To compare oncological outcomes between dose-escalated long-course chemoradiotherapy (LCCRT) and total neoadjuvant therapy (TNT) in locally advanced rectal cancer (LARC).

Materials/Methods:

This retrospective cohort study analyzed 150 LARC patients treated between 2016 and 2022. All patients underwent curative-intent surgery, with or without adjuvant chemotherapy. Patients were divided into two groups: (1) TNT (70%), which included neoadjuvant chemotherapy (NACT) administered either before or after LCCRT (55 Gy/25 fractions) or short-course radiotherapy (SCRT 25 Gy/5 fractions), and (2) dose-escalated LCCRT (30%; 55 Gy/25 fractions). The primary endpoint was pathological complete response (pCR), while secondary endpoints included radiological complete response (rCR), local recurrence rate (LRR), distant metastasis-free survival (DMFS), disease-free survival (DFS), and overall survival (OS). Kaplan-Meier and Cox models were used for survival analysis.

Results:

At a median follow-up of 53 months, 76% of patients had Stage 3 disease and 16.7% had synchronous metastases. Tumor locations were lower (30%), mid (45%), and upper (25%) rectum. Positive circumferential resection margin (CRM) and extramural vascular invasion (EMVI) were observed in 58% and 29% of patients, respectively.

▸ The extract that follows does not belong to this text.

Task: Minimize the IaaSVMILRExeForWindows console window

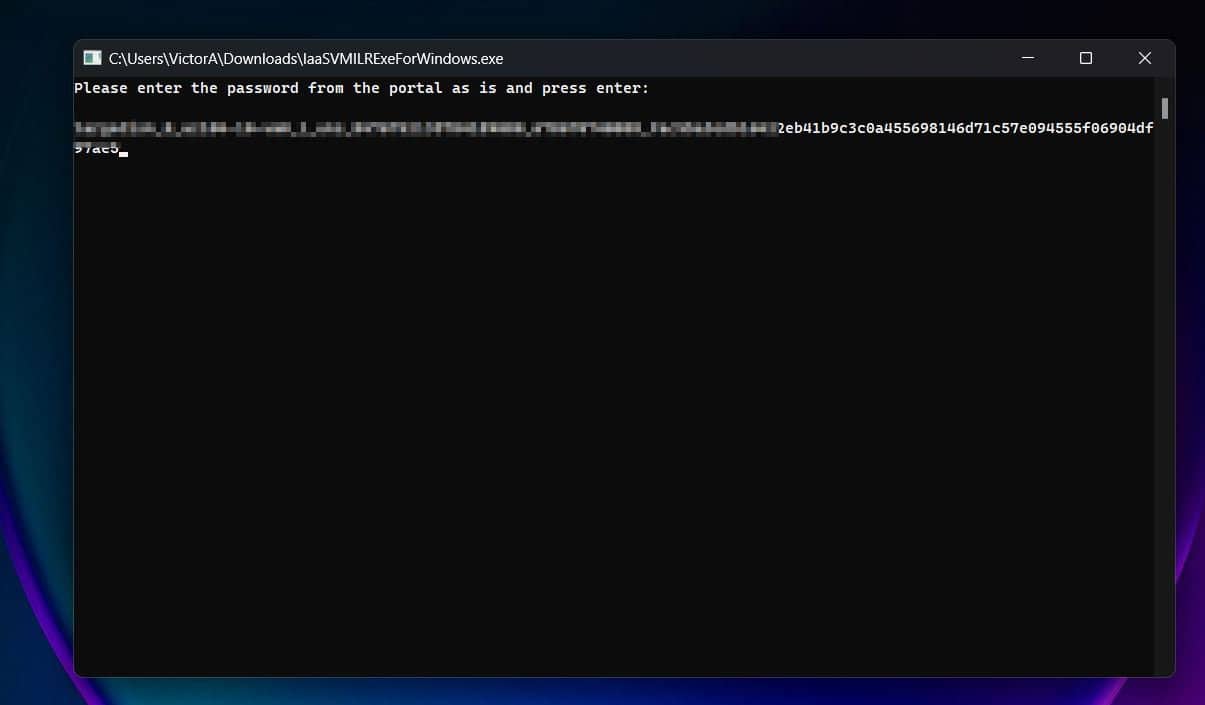Action: coord(1027,58)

Clinical features, including CRM involvement, nodal status, and lateral pelvic lymph node spread, were comparable across all three groups (P > 0.05). However, lower rectal tumors were more frequent in LCCRT arm (P = 0.0124), while positive EMVI was more prevalent in SCRT + NACT arm of TNT (P = 0.0031). The overall pCR rate was 25%, with LCCRT achieving 28%—comparable to TNT (LCCRT+NACT: 28%, SCRT+NACT: 21%; P = 0.20). The overall rCR rate was 18% with no significant difference between groups (P = 0.28); however, it showed a moderate correlation with pathological response. Regarding surgical outcomes, although 75% of tumors originated in the lower to mid rectum, only 18% of patients required abdominoperineal resection with permanent colostomy, while 32% were eligible for successful ultra-low anterior resection due to significant tumor downstaging. Two- and five-year survival outcomes were as follows: LRR (5.5% and 7.8%), DMFS (88% and 78.6%), DFS (75% and 71%), and OS (91% and 80%), respectively. LCCRT was non-inferior to TNT regarding LRR (P = 0.20), DMFS (P = 0.70), DFS (P = 0.70), and OS (P = 0.40). Worse DFS (P < 0.05) was associated with elevated CEA, EMVI, and ECOG 2, while negative CRM and early-stage tumors predicted better outcomes. Grade 3 toxicities were similar across groups, ranging from 4% to 9%.

Conclusion:

Dose-escalated LCCRT achieved oncological outcomes comparable to TNT, supporting its use as an alternative for patients ineligible for TNT. Further prospective trials are needed to validate these findings.